En este encuentro del domingo, y como siempre ocurre en estos casos, los recuerdos afloraron de inmediato, ... "Si, ya me acuerdo de ti, tú eras: el francés y estabas un poco perdido, ..." Me resumió perfectamente. Se acordaba de mí como su antiguo alumno.

Creo que me dijo que tenía 84 años, lo vi con un semblante parecido al que guardé de aquellos años 80 y 81 en los que nos daba clases: alegre, sonriente, positivo, y antes de todo eso, afectuoso, de trato amigable y jovial.

Empezó a hablarnos de sus achaques ... que si tengo esto, y que si he tenido lo otro... Le corté en seco, temeroso de que el ánimo decayera y le dije: "pero no nos dice usted toda la verdad, ni nos habla del montón de fans que usted ha dejado atrás, de tantos y tantas alumnos y alumnas que le recuerdan con aprecio y de tanta gente que le reconoce su labor educativa y pastoral". 

El tono estaba dado, D. Ignacio Mantilla de los Ríos y Rojas, nuestro viejo profesor, recobró los recuerdos que lo transportaron a esos años, difíciles a veces, según él mismo nos recordó, convulsos.

En eso, volvieron a mi mente toda una colección de conversaciones, pero, aunque no siempre compartiéramos las ideas de transformación de la sociedad que por aquel entonces prevalecían, identificaban, y permitían tan fácilmente cumplir con esa necesidad superior en el ser humano como es sentirse parte del grupo, sí llegamos rápidamente a lo que queda hoy: el afecto, el cariño y el gusto por la charla de clase, el diálogo educativo, constructivo, a aquello que él se dedicó a sembrar.

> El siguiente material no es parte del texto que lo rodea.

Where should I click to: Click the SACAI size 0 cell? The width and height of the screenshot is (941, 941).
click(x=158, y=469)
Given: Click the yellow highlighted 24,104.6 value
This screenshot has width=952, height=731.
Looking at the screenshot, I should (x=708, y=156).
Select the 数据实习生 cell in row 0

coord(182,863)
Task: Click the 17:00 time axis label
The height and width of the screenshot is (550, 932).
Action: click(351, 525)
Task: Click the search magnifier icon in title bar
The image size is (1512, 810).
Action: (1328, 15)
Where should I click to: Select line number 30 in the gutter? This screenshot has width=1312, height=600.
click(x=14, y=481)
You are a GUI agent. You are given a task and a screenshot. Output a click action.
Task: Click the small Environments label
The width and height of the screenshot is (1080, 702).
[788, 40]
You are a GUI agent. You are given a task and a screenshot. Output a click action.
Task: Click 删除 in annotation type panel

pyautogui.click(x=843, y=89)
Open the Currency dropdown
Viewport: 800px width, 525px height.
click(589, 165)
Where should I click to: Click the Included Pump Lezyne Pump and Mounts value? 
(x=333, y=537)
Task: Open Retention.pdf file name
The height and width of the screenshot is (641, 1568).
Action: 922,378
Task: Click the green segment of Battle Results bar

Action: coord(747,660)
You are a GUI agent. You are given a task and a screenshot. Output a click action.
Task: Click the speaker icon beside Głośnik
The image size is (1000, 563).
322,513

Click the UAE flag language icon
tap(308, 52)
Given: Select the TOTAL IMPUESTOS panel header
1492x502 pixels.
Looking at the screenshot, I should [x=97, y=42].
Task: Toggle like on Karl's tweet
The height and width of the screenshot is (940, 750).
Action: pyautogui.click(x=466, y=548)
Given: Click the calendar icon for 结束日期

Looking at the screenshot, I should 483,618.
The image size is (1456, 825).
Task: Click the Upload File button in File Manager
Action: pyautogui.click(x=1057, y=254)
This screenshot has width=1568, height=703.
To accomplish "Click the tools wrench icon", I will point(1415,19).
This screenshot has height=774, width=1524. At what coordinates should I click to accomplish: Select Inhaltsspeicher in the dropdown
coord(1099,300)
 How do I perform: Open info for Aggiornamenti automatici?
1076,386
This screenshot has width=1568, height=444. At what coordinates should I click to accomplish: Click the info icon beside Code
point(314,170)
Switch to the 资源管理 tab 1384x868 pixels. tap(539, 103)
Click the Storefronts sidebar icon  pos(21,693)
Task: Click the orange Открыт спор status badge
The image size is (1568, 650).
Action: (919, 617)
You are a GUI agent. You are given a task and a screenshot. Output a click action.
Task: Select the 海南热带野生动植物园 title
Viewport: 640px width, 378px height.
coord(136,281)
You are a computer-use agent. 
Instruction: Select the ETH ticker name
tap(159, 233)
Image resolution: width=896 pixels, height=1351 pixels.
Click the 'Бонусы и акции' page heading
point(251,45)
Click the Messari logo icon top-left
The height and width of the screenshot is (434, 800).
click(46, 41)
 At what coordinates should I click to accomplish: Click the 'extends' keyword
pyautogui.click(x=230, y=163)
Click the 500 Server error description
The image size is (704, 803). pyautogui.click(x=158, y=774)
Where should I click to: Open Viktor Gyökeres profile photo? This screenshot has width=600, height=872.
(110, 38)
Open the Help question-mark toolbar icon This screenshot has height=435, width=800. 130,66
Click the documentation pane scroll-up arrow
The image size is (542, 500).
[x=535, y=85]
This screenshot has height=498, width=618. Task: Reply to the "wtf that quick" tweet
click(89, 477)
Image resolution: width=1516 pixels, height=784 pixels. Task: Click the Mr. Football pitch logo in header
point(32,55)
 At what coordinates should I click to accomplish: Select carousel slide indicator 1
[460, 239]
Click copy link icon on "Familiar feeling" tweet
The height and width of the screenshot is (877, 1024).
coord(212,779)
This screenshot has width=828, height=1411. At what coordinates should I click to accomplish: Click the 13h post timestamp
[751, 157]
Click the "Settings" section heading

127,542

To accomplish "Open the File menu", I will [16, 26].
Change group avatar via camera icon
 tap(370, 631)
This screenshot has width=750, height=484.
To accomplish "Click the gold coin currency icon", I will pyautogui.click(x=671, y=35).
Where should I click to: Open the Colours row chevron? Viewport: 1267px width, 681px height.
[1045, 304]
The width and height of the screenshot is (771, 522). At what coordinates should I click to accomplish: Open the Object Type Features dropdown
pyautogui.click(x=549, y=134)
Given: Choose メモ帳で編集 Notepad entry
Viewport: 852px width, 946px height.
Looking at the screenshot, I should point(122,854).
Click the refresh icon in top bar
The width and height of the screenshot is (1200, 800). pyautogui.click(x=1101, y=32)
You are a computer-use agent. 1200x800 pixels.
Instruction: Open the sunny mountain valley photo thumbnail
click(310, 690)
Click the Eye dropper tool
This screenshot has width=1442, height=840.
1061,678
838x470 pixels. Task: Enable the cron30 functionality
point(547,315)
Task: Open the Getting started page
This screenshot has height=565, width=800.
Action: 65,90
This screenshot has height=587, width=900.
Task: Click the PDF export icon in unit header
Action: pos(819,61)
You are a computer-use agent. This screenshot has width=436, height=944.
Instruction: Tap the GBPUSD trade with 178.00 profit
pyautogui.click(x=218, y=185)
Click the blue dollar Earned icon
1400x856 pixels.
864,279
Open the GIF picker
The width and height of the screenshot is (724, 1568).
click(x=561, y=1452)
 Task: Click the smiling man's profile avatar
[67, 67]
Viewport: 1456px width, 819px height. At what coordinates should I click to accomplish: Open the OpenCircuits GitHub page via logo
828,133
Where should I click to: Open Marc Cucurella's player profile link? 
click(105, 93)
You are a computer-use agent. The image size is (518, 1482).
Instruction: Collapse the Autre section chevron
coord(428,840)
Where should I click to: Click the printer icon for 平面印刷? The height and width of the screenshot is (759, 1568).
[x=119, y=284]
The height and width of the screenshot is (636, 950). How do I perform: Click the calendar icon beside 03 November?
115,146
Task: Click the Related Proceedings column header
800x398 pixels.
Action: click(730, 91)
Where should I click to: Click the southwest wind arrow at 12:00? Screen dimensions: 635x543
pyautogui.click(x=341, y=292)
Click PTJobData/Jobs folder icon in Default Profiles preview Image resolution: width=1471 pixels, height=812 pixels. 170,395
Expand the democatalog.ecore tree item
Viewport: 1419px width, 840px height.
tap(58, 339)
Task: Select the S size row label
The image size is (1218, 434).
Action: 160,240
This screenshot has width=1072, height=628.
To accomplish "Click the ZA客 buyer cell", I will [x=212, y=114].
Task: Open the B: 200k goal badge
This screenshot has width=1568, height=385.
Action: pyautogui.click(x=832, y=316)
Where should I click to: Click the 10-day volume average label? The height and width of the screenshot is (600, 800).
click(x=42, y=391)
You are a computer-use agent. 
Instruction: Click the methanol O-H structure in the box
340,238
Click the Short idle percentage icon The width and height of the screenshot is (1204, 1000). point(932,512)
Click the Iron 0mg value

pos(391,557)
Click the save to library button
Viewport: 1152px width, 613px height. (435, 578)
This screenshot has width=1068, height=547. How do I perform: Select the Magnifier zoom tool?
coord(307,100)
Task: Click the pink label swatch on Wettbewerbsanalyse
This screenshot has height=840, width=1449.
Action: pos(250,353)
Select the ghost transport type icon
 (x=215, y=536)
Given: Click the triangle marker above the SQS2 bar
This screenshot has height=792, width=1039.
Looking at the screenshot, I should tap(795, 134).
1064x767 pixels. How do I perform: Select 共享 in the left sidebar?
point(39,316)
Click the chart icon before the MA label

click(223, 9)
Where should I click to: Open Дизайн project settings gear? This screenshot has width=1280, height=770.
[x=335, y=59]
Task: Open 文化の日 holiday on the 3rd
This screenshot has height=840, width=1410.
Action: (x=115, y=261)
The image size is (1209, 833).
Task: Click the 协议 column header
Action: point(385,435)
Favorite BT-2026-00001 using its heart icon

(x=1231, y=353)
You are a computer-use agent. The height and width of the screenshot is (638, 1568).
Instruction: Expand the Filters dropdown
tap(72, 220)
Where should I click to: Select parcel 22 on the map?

En ese sentido y con sentimientos de aprecio, mencionó a muchos antiguos profesores del IES, a directores, y a antiguos alumnos que destacaron por unos motivos u otros.

Con un abrazo cerramos el encuentro y la conversación que aún sigo disfrutando hoy con la promesa de continuar en contacto. Ojalá podamos verle pronto en el IES cuando llegue el 50 aniversario.